Since there is rarely hard evidence of corruption taking place in the public, donors face a measurement problem: how can reliable data on corruption be obtained? The solution has been to collect information about people’s personal perceptions of the extent of the corruption problem: “How much corruption do people think is going on?” This data is usually gathered from people that live in the country under review, from businesses that operate there and from country analysts that are in a position to assess and compare the situation in different countries. It has been argued though, that indicators which are mainly based on such subjective criteria such as TI's Corruption Perceptions Index (CPI) and Bribe Payers Index (BPI) are only of a limited value. On the other hand, “since corruption usually leaves no paper trail, responses about corruption based on individuals' actual experiences are sometimes the best available, and the only, information we have”. Among others, Soreide has argued that the construction of indexes is key to further improve the understanding of corruption. It seems to be academic consensus though, that corruption indicators that are based on subjective criteria are of high value, despite some methodological problems. Kaufmann and his colleagues put it in simple words: “corruption can, and is being, measured” Or as Soreide puts it: “The value of corruption indexes should not be doubted” – despite the known problems. There are ongoing attempts, though, to find other than perceptions based indicators. Recently, Dreher et al. have proposed a new index that not only derives the rank but also the distance between countries in the corruption index. They believe that “this has the potential to give a more accurate (or less biased) estimate of how the impact of corruption varies across countries and hence the dependent variable of interest.”
There are multiple – and sometimes rather confusing – connections between corruption and development that donors need to consider. Or, as Fjeldstad and Andvig put it: “The ‘causes’ and ‘effects’ of corruption are closely interrelated and can hardly be separated.” For example, the level of corruption seems to be influenced by the level of development in the country in question. It has been argued that misuse of public office is more likely to be exposed in more economically developed countries as “economic development increases the spread of education, literacy and depersonalised (‘arm’s-length’) relationships”. Studies have shown a strong correlation between the average income (Gross Domestic Product [GDP] per capita) and a country’s ranking on corruption indexes. But as Lambsdorff explains, no causality between GDP and corruption can be derived from this insight. So, so for donors the puzzling question remains: “Is a country poor because of corruption, or is a country corrupt because of poverty?”

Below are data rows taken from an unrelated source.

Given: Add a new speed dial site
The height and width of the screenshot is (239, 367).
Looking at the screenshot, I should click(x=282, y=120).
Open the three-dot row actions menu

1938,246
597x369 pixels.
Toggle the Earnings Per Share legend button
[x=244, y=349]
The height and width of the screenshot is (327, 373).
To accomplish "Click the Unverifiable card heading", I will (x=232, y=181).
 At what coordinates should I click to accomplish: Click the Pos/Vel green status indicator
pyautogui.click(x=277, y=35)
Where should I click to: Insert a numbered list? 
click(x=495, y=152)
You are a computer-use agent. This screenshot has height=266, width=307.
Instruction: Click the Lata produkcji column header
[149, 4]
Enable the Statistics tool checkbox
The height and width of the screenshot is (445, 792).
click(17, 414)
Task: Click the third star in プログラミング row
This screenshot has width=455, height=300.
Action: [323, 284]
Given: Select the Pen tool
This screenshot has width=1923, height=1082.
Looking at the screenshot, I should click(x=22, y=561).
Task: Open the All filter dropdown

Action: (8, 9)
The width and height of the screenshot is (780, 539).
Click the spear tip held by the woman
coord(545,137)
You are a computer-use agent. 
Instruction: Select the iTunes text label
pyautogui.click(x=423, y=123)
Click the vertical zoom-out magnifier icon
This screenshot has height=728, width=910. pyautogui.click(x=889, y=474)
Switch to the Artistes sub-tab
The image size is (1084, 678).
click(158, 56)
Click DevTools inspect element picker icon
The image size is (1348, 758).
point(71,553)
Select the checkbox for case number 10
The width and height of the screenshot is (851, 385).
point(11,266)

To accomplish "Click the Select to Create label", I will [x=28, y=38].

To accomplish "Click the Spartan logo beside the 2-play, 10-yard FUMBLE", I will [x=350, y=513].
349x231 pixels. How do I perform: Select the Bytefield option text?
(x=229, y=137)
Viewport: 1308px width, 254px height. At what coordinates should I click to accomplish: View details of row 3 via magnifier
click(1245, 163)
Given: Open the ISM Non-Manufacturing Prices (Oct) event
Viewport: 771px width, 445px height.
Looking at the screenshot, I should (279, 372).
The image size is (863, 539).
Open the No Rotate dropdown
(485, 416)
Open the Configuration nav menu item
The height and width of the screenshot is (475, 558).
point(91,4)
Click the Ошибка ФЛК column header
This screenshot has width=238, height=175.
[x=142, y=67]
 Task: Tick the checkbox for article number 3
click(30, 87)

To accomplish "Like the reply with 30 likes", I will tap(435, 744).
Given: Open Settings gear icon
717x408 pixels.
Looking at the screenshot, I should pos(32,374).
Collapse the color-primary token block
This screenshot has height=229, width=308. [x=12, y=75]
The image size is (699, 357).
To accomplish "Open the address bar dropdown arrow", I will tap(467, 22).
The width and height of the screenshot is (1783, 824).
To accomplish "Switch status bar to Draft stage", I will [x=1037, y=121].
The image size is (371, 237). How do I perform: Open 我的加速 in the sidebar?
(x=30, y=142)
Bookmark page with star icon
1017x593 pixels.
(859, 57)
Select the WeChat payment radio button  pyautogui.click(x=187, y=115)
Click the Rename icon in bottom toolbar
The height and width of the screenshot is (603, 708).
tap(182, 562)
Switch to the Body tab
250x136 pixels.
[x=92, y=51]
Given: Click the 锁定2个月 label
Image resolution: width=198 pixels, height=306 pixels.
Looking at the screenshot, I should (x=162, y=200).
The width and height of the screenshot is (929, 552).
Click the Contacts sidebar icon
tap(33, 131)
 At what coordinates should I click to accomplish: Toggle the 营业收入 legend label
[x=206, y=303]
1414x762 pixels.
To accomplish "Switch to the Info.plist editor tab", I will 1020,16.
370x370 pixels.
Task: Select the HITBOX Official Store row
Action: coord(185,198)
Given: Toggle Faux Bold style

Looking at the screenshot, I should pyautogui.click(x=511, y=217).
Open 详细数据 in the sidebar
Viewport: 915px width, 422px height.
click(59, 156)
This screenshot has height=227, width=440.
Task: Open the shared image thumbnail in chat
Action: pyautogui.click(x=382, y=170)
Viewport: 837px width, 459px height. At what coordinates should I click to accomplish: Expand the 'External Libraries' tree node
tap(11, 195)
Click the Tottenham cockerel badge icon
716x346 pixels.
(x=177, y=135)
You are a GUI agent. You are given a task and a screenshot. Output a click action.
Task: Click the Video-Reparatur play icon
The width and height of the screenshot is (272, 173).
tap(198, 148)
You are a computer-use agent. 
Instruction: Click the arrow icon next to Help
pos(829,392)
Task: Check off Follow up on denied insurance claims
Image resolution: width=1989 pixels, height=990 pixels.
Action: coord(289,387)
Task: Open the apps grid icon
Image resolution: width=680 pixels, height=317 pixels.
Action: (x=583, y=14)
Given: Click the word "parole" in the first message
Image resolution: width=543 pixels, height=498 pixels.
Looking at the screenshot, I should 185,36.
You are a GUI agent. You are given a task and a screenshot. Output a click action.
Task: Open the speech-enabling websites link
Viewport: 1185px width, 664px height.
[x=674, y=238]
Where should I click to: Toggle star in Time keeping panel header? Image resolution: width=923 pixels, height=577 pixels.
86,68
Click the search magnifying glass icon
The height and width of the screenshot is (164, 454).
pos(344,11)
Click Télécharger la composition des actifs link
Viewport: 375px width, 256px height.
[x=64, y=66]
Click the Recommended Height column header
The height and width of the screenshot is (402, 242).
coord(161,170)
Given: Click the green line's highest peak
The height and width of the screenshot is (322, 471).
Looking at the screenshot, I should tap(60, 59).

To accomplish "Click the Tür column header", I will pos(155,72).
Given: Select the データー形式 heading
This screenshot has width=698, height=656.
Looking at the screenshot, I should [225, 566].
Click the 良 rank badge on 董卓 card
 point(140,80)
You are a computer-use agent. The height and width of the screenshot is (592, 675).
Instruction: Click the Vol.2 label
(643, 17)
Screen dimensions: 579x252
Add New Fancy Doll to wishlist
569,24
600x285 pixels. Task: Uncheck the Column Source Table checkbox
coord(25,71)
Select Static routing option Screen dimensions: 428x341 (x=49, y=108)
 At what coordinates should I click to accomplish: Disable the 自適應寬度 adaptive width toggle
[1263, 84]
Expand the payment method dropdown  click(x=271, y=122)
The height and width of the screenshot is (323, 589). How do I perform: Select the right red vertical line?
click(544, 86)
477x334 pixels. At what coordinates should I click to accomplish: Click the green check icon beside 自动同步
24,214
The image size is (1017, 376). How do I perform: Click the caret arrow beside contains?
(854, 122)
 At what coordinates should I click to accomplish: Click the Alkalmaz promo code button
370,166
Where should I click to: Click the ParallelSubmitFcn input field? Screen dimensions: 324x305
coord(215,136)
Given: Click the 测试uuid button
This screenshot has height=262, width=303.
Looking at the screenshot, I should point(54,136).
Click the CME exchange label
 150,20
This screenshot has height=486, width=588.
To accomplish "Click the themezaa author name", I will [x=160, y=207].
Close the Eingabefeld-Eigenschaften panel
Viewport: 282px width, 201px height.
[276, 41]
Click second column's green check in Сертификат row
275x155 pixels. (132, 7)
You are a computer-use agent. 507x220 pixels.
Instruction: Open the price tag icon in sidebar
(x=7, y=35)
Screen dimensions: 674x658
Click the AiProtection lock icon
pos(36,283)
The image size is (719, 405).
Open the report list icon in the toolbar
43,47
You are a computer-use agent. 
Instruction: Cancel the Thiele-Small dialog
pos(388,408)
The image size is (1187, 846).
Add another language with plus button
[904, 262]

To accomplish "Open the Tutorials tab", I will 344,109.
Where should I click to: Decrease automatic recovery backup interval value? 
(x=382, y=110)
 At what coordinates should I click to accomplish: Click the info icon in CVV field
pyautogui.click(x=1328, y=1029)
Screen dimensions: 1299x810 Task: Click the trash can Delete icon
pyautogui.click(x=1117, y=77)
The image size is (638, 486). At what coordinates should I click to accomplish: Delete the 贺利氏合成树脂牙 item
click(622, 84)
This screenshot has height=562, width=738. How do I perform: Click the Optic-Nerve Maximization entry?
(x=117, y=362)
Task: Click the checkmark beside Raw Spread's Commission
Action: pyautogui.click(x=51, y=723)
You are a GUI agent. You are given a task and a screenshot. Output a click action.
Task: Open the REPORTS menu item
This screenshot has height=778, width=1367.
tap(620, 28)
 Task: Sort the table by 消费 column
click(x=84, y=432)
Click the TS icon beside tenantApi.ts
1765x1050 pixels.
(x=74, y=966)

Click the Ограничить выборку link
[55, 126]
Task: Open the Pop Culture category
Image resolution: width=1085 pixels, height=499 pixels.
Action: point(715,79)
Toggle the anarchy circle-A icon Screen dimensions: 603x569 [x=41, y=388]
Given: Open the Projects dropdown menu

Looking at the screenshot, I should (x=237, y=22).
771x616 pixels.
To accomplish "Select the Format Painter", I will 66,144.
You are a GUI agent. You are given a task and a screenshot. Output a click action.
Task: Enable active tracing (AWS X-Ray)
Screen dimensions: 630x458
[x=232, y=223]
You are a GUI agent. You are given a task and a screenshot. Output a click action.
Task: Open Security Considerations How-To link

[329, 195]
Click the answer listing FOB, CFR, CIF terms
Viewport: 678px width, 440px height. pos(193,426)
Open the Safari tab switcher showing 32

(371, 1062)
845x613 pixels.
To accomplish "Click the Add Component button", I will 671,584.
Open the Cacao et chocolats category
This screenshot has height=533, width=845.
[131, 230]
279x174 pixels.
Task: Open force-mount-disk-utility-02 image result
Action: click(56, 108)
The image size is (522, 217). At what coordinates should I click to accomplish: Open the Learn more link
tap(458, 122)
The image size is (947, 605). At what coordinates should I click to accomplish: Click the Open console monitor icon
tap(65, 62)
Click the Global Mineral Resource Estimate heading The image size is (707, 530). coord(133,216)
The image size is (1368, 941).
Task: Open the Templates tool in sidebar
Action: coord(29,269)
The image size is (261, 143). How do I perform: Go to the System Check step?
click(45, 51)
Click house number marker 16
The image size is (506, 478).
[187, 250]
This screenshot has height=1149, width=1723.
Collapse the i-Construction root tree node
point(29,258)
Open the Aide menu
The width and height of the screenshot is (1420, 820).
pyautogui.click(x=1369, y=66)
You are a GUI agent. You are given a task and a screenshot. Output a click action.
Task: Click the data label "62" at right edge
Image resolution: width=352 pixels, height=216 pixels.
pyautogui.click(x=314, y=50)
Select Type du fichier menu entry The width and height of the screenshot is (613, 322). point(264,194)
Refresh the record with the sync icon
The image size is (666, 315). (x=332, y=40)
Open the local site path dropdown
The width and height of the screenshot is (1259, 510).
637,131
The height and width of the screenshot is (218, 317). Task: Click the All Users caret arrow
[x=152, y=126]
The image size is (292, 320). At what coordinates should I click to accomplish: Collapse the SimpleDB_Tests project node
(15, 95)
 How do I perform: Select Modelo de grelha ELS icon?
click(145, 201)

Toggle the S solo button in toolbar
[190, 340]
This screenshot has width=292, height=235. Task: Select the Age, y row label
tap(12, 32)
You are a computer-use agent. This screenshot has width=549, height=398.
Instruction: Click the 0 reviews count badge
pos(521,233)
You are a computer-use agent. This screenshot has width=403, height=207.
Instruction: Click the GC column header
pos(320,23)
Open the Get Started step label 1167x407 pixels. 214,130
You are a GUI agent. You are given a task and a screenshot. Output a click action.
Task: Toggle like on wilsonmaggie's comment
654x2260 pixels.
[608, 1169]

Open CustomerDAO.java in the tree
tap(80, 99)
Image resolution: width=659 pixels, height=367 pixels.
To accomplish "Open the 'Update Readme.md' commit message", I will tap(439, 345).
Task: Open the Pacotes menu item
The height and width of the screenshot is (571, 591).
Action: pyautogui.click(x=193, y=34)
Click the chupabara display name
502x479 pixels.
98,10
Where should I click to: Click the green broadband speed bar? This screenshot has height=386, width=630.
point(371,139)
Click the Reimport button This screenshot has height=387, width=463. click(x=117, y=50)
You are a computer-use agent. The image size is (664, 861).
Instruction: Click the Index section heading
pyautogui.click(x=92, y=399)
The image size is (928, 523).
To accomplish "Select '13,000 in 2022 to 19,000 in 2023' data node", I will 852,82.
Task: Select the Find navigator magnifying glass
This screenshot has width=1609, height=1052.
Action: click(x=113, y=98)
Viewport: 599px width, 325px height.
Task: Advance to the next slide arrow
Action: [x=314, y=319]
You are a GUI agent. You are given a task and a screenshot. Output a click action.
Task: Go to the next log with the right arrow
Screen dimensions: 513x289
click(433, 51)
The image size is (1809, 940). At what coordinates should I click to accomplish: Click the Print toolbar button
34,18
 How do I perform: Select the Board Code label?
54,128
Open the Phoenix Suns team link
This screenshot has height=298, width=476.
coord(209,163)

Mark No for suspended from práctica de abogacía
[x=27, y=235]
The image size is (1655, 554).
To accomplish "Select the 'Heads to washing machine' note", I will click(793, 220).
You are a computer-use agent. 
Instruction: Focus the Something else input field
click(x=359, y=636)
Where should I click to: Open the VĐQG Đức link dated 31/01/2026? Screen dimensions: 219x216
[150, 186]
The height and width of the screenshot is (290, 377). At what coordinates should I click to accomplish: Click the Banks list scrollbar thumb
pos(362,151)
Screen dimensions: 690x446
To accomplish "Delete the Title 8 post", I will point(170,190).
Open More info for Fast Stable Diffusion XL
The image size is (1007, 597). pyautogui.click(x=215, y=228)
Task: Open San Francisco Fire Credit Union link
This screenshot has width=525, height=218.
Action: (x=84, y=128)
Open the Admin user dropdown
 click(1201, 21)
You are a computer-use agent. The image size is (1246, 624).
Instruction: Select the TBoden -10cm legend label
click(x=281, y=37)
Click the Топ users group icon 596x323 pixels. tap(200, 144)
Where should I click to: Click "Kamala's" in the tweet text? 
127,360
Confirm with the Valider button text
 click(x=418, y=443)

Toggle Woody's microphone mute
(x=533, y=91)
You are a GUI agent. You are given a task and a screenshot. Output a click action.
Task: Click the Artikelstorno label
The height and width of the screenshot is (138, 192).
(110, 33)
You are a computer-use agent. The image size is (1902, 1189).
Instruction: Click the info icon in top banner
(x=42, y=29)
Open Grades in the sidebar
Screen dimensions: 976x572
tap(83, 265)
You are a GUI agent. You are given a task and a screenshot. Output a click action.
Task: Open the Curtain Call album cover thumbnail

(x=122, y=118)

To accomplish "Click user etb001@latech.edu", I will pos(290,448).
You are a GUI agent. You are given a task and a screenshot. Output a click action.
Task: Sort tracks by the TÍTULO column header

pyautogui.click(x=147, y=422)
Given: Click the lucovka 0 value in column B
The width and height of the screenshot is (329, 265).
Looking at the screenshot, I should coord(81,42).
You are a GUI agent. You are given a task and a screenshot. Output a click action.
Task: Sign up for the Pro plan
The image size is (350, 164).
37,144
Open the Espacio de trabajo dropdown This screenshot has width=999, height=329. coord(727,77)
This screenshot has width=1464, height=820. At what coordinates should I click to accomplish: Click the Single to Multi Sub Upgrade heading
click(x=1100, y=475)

Interestingly, there has been a debate about possible beneficial aspects of corruption. In some parts of the literature, one can find the argument that the economic benefits of corruption outweigh its costs in some countries - and that the buying and selling of political favours could have certain political and economic advantages: “One point often made is that bribery ‘greases the wheels’ by cutting red tape, and thus is improving efficiency.” This efficiency argument is based on the assumption that bribery might actually help to reduce the transaction costs for companies who find themselves in a jungle of public regulation provisions.
According to this line of thinking, donors would not necessarily need to fight corruption because of its possible benefits. But Kaufmann and Wei have deconstructed the efficiency argument as a myth. They found that firms that pay more bribes are nevertheless likely to spend more management time with bureaucrats negotiating regulations – and face higher cost of capital: “In fact, a consistent pattern is that bribery and measures of official harassment are positively correlated across firms.” That means that donors have no excuse not to fight corruption, since the efficiency argument does not hold.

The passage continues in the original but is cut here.